Huntington’s disease (HD) is a dominantly inherited neurodegenerative disorder characterized by abnormal movements resulting from significant neuronal loss and glial dysfunction in the striatum. Despite a clear understanding of HD’s causes and pathogenetic mechanisms, developing effective disease-modifying treatments remains a major challenge. Laduviglusib has shown promise in protecting neurons by enhancing mitochondrial function in HD animal models. Ferroptosis, a type of non-apoptotic cell death driven by iron-dependent lipid peroxidation and mitochondrial dysfunction, may play a role in this context. However, the ferroptosis-related mechanisms underlying the neuroprotective effects of laduviglusib in HD have not been fully explored.

In this study, we used single-nucleus RNA sequencing data from the striatum of HD patients at stages 2-4 to identify differentially expressed genes across various cell types. By integrating these genes with those targeted by laduviglusib and those associated with ferroptosis, we aimed to elucidate the ferroptosis-related mechanisms through which laduviglusib exerts its neuroprotective effects in HD.

Our analyses using the Kyoto Encyclopedia of Genes and Genomes (KEGG) and Gene Ontology (GO) databases revealed that laduviglusib’s effects on direct pathway striatal projection neurons (dSPNs) are mainly linked to Th17 cell differentiation pathways. Conversely, its effects on indirect pathway striatal projection neurons (iSPNs) involve the Neurotrophin signaling pathway, FoxO signaling pathway, and reactive oxygen species pathway. In microglia, laduviglusib appears to influence HD pathology through pathways related to Th17 cell differentiation and FoxO signaling.

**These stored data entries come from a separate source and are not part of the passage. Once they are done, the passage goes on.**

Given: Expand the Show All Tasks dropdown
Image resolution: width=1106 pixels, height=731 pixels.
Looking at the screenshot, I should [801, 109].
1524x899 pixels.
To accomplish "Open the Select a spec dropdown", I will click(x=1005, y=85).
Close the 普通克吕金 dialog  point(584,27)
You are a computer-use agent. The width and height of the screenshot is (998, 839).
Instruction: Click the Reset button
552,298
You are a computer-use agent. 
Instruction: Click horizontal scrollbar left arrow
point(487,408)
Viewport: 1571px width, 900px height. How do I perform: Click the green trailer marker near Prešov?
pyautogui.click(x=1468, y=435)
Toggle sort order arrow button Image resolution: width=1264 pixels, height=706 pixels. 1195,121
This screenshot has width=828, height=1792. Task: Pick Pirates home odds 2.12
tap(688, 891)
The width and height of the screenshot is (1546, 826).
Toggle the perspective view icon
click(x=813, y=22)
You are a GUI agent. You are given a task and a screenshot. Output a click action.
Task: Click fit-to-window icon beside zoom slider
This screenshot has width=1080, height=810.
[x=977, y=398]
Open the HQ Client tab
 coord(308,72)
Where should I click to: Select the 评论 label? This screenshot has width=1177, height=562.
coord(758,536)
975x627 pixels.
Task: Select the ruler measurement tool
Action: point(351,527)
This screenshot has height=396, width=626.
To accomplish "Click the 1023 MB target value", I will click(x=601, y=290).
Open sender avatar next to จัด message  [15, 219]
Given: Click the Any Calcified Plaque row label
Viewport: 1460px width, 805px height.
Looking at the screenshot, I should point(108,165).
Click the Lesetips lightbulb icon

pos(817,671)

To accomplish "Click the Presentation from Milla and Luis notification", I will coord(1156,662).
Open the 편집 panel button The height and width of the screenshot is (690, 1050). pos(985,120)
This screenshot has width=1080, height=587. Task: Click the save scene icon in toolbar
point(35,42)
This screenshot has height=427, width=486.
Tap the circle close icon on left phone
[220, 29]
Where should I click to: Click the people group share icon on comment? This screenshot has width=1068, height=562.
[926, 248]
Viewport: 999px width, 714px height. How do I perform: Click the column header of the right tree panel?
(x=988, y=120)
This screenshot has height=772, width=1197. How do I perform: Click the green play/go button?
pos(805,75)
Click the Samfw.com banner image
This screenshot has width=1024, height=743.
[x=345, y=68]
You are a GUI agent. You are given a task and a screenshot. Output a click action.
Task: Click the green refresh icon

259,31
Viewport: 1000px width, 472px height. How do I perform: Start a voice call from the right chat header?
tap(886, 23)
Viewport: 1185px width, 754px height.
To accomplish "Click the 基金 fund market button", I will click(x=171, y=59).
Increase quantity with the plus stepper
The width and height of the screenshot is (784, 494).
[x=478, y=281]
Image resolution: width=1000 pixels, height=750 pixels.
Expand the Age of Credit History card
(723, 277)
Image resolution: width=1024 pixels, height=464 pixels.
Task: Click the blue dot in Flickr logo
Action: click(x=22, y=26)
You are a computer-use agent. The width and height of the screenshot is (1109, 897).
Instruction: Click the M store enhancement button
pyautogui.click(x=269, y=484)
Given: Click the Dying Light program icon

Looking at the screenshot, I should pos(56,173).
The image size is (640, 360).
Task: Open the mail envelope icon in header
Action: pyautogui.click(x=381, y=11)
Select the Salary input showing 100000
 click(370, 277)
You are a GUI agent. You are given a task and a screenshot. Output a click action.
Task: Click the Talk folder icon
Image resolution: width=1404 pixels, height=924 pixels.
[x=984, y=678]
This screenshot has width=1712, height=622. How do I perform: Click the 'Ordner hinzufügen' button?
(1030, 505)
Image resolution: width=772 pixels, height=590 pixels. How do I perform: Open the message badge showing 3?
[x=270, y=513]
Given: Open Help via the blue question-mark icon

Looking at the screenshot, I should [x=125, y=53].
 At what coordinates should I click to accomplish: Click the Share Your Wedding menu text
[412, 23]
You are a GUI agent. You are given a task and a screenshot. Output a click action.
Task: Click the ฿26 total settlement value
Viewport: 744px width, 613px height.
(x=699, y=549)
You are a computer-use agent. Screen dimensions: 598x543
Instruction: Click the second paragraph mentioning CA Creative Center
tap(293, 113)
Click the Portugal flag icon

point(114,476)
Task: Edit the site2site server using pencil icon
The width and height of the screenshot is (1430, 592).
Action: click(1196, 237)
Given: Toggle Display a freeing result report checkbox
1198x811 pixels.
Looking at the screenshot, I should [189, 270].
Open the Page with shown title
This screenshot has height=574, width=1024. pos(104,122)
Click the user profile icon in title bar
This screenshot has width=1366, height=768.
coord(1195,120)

Molecular docking studies demonstrated that laduviglusib binds favorably with PARP1 (associated with dSPNs and iSPNs), SCD (associated with astrocytes), ALOX5 (associated with microglia), and HIF1A (associated with dSPNs, iSPNs, and microglia). Additionally, KEGG analysis suggests that laduviglusib may enhance mitochondrial function and protect against neuronal loss by targeting ferroptosis-related signaling pathways, particularly through ALOX5 in microglia. These findings provide valuable insights into the potential mechanisms by which laduviglusib affects different cell types within the HD striatum.